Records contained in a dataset
--- START ---
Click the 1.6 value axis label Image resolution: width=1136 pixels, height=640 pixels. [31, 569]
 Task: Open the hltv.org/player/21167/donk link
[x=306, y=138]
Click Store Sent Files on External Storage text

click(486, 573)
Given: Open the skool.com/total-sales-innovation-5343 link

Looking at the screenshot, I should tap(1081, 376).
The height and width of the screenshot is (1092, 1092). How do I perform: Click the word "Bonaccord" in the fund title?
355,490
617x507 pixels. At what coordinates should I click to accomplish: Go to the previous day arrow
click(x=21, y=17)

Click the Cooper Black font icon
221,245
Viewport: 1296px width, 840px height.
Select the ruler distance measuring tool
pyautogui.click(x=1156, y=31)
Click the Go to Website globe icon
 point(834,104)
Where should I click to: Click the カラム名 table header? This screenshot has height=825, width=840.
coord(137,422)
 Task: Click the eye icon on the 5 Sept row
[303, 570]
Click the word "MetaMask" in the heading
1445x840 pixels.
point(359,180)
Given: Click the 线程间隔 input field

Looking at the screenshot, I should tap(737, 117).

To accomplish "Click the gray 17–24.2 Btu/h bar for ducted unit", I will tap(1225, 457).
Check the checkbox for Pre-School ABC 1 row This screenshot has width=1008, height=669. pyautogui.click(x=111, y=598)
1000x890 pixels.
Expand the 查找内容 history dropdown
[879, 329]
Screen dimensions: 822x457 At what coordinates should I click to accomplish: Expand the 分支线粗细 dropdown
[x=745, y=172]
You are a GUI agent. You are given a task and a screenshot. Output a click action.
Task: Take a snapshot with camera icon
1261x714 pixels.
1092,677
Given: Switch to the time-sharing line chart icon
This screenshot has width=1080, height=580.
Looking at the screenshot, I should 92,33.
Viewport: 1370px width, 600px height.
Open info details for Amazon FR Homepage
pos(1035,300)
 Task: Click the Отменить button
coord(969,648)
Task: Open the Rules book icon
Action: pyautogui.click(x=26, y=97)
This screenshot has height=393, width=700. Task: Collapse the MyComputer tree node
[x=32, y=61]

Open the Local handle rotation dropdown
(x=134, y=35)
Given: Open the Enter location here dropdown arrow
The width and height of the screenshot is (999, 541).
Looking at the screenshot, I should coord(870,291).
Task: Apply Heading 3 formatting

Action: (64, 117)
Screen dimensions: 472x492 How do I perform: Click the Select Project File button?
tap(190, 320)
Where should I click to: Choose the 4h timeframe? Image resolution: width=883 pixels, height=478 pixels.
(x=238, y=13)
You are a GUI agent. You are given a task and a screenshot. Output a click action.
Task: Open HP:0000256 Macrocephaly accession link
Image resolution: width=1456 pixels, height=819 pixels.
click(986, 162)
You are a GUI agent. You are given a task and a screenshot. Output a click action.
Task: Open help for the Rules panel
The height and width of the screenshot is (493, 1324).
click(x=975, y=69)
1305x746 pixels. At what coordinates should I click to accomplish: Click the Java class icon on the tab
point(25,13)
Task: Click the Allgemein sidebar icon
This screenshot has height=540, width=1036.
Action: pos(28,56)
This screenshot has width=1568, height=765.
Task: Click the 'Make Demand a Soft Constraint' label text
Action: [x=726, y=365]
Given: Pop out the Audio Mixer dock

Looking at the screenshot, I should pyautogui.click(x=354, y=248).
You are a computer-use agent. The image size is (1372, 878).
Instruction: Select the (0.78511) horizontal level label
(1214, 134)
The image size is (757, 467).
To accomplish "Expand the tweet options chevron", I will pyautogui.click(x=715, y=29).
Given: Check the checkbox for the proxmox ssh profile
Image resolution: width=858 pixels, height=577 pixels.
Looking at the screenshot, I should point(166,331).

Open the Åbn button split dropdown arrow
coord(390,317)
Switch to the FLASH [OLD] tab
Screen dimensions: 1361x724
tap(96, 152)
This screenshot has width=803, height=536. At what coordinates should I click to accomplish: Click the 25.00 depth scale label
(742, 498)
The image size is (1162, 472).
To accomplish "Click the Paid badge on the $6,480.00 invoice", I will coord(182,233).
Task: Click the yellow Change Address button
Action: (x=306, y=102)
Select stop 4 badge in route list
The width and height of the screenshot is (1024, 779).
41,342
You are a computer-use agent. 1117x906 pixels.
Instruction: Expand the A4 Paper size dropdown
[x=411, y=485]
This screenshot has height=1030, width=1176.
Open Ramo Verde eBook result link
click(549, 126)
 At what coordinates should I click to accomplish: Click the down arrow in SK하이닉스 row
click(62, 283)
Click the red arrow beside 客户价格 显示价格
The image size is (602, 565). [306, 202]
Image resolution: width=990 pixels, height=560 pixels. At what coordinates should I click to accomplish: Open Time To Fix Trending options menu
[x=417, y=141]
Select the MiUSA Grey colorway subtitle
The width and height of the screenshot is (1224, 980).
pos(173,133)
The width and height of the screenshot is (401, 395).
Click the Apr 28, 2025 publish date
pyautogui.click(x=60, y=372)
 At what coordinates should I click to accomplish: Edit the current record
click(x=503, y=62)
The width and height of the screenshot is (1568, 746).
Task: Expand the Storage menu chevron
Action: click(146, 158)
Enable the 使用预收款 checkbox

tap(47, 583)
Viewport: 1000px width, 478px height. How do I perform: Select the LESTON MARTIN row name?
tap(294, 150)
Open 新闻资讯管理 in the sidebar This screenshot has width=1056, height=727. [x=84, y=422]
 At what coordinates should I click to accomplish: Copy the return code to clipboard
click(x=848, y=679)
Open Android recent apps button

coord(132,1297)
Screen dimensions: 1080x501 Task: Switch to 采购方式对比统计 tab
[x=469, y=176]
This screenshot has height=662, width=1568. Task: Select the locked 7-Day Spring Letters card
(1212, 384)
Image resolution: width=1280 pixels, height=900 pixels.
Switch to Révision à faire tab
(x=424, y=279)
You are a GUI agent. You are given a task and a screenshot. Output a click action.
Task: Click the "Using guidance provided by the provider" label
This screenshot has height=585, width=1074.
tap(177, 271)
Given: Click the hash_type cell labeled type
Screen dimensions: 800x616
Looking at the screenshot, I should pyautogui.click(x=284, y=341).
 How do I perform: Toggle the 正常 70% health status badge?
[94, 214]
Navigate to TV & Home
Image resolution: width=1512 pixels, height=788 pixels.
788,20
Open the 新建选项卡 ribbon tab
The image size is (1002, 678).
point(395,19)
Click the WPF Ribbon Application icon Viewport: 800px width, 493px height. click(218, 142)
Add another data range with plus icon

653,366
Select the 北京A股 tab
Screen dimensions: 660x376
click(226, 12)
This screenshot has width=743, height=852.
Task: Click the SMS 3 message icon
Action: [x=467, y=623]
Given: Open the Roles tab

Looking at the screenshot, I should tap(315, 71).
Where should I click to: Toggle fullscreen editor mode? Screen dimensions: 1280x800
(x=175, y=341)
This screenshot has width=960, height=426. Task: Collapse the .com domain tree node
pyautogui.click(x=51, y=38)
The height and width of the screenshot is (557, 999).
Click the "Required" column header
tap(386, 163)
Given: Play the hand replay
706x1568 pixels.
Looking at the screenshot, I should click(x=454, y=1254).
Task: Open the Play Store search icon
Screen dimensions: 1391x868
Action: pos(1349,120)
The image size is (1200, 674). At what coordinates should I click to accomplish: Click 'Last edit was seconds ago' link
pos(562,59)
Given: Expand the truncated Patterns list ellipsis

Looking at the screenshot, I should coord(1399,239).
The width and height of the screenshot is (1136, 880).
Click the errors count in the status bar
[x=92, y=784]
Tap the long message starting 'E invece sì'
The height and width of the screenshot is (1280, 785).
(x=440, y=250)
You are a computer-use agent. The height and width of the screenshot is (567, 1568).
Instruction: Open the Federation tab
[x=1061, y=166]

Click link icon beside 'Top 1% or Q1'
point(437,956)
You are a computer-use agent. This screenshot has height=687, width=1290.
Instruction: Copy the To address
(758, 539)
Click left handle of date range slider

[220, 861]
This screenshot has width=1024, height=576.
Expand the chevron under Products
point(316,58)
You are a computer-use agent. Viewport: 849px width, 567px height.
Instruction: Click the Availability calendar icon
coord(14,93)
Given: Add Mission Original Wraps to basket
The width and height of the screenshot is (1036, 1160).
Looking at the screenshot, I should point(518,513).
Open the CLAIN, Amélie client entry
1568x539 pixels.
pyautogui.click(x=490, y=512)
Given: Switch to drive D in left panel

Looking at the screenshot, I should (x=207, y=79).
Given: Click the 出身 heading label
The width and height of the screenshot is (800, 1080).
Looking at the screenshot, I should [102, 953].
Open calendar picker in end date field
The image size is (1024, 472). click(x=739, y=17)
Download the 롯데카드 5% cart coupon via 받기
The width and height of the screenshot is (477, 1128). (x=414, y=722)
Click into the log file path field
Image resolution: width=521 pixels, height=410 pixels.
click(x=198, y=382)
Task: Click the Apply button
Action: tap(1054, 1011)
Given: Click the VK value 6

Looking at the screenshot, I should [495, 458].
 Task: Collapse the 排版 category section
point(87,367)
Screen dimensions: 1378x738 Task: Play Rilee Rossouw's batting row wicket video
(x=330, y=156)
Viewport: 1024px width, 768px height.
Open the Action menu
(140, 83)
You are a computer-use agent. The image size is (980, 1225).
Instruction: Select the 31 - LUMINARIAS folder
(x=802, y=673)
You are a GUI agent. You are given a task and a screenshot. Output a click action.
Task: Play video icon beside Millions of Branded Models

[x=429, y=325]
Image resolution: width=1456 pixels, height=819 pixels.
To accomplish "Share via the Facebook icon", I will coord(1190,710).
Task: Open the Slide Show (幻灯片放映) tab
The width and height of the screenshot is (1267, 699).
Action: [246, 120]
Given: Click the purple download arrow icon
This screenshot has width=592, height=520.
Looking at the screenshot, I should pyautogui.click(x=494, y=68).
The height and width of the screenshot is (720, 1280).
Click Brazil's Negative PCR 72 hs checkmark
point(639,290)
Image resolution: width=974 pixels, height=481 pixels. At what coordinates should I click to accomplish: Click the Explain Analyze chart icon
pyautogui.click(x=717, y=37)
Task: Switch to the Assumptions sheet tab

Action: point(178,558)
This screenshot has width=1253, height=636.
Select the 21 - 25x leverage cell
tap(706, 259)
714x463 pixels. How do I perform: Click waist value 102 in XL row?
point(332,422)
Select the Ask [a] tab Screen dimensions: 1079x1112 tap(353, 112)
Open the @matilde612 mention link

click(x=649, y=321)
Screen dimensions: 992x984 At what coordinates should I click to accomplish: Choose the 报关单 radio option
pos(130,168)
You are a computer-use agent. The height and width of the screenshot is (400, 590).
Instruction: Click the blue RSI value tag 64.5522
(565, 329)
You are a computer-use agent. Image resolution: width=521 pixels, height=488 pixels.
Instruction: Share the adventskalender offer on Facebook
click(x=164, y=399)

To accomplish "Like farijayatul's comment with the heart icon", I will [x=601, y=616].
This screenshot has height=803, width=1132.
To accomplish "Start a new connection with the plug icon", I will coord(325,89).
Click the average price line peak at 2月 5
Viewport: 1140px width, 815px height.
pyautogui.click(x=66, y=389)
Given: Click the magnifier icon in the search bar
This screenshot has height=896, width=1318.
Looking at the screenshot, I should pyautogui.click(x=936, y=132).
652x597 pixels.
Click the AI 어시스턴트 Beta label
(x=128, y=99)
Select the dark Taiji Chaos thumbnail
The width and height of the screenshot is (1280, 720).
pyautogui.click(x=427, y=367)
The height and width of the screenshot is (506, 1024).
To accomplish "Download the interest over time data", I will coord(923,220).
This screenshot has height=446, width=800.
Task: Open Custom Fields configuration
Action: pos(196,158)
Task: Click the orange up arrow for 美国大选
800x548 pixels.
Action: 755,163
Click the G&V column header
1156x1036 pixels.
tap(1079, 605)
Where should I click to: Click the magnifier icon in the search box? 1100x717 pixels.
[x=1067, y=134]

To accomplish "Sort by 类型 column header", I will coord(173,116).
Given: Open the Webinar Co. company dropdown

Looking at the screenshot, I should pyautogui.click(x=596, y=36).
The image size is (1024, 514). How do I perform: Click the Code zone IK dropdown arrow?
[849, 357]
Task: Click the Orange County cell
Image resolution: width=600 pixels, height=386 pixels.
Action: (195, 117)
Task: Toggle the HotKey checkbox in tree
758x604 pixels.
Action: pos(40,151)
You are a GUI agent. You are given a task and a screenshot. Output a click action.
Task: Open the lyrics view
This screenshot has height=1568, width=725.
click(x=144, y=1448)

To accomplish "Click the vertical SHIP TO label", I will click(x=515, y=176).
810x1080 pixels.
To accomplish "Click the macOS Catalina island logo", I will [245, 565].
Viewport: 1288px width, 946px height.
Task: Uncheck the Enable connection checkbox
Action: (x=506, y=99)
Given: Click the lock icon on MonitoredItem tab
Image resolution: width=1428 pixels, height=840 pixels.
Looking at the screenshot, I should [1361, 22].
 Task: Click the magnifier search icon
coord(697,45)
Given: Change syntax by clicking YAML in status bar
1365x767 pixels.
--- END ---
_To do_
Within the entries, find all lines that contain "sidebar" and copy each one.

_Exercise output_
Task: Click the Allgemein sidebar icon
Open 新闻资讯管理 in the sidebar This screenshot has width=1056, height=727. [x=84, y=422]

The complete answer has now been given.